Researchers tested the addition of a pemetrexed-carboplatin chemotherapy regimen to gefitinib for patients with EGFR-mutant advanced non–small-cell lung cancer.
Addition of a pemetrexed-carboplatin chemotherapy regimen to gefitinib led to a survival benefit in patients with EGFR-mutant advanced non–small-cell lung cancer (NSCLC), according to a phase III study (abstract 9001) presented at the 2019 American Society of Clinical Oncology (ASCO) Annual Meeting, held in Chicago. EGFR-directed oral tyrosine kinase inhibitors are the first-line therapy for this population, but resistance occurs within 8 to 12 months, leading to efforts to develop strategies to delay onset of resistance.
One approach is to add chemotherapy, in the hopes that this will create synergy through inducing apoptosis and suppressing AKT and Erk phosphorylation, which are believed to play a role in resistance.
The study included 350 chemotherapy-naive patients who were randomized to gefitinib daily or gefitinib combined with IV pemetrexed-carboplatin every 3 weeks for 4 cycles. Following that, patients in the combination group underwent maintenance IV pemetrexed every 3 weeks.
The median patient age was 54 years; 48% were women, and 84% had never smoked. Twenty-one percent had an ECOG performance status of 2, and 18% had brain metastases. The median follow-up in surviving patients was 17 months.
The combination therapy group had an overall response rate of 75.3%, compared with 65.2% in the gefitinib-only group (P = .01). The median depth of response was −56.4% and −43.5%, respectively (P = .002).
The combination therapy group had a greater estimated median PFS (16 months vs 8 months; hazard ratio for disease progression or death, 0.51; 95% CI, 0.39–0.66) and a better 18-month overall survival rate (78.3% vs 48.7%).
More patients in the combination group experienced clinically relevant grade 3 or higher toxicities (50.6% vs 25.3%; P < .001), with anemia, neutropenia, thrombocytopenia, febrile neutropenia, hypokalemia, and nephrotoxicity being the most common.
“This study demonstrated an improvement in progression-free survival, which was pretty impressive, with doubling of PFS from 8 to 16 months. It also demonstrated an overall survival improvement, which was also pretty impressive,” said study discussant Ticiana Leal, MD, an assistant professor and thoracic oncology program leader at the University of Wisconsin.
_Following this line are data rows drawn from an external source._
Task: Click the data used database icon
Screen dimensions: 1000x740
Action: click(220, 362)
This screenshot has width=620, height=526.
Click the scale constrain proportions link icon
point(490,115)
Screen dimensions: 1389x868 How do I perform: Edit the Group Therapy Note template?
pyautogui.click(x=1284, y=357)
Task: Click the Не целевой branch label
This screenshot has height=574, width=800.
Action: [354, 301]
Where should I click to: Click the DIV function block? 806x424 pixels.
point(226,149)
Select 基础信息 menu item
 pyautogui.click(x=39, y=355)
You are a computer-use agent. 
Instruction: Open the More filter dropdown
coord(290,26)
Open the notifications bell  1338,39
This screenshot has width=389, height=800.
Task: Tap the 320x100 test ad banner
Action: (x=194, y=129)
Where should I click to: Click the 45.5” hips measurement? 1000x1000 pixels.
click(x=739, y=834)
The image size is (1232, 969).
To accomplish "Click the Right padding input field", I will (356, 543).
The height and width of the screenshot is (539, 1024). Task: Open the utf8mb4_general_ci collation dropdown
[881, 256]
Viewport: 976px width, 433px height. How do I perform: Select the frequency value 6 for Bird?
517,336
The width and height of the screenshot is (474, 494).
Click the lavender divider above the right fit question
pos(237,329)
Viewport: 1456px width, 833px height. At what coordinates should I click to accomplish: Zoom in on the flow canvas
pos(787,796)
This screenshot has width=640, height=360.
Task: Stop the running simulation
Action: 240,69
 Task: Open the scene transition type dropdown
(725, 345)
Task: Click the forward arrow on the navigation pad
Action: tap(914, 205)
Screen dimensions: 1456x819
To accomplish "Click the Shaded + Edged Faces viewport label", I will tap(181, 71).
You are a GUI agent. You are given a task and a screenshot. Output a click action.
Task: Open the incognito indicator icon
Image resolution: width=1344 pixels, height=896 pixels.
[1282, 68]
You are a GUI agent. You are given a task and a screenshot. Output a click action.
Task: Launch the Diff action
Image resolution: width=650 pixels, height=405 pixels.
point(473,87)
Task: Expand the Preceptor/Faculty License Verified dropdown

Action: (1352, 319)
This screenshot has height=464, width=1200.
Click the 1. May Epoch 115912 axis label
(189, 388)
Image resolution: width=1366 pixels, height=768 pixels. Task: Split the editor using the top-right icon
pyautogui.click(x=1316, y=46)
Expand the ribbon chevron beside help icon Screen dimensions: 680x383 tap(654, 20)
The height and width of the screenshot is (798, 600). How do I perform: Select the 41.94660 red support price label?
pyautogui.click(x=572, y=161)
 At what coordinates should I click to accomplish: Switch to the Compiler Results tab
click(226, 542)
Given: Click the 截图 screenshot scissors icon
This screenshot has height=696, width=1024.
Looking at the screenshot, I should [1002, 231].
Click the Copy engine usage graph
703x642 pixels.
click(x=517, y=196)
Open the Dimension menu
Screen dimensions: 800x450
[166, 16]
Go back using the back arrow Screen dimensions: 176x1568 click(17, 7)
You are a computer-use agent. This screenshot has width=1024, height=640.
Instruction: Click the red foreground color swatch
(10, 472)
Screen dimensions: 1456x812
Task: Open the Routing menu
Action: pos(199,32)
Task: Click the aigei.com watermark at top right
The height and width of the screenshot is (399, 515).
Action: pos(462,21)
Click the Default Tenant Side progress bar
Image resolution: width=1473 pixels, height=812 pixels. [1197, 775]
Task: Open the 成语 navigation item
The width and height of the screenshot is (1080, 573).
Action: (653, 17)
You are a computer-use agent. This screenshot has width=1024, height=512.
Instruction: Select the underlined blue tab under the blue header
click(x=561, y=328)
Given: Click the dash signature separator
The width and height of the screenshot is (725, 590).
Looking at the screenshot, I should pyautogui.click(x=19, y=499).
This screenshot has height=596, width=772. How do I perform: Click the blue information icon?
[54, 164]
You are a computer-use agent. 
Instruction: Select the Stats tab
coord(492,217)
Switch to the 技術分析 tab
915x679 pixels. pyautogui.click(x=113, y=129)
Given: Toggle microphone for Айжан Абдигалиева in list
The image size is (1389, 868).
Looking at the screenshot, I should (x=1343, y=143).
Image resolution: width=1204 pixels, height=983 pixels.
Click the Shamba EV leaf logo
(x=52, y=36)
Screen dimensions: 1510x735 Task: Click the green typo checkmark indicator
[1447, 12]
The study authors suggested that the regimen is a new front-line option in these patients, but Leal rang a note of caution. “One of the things that’s concerning when you’re adding chemotherapy to a frontline therapy, the toxicities are certainly higher. What about quality of life?” she asked.
She also had concerns about CNS activity and brain metastases, which are more common in EGFR-mutant NSCLC, given that chemotherapy has low penetration into the CNS.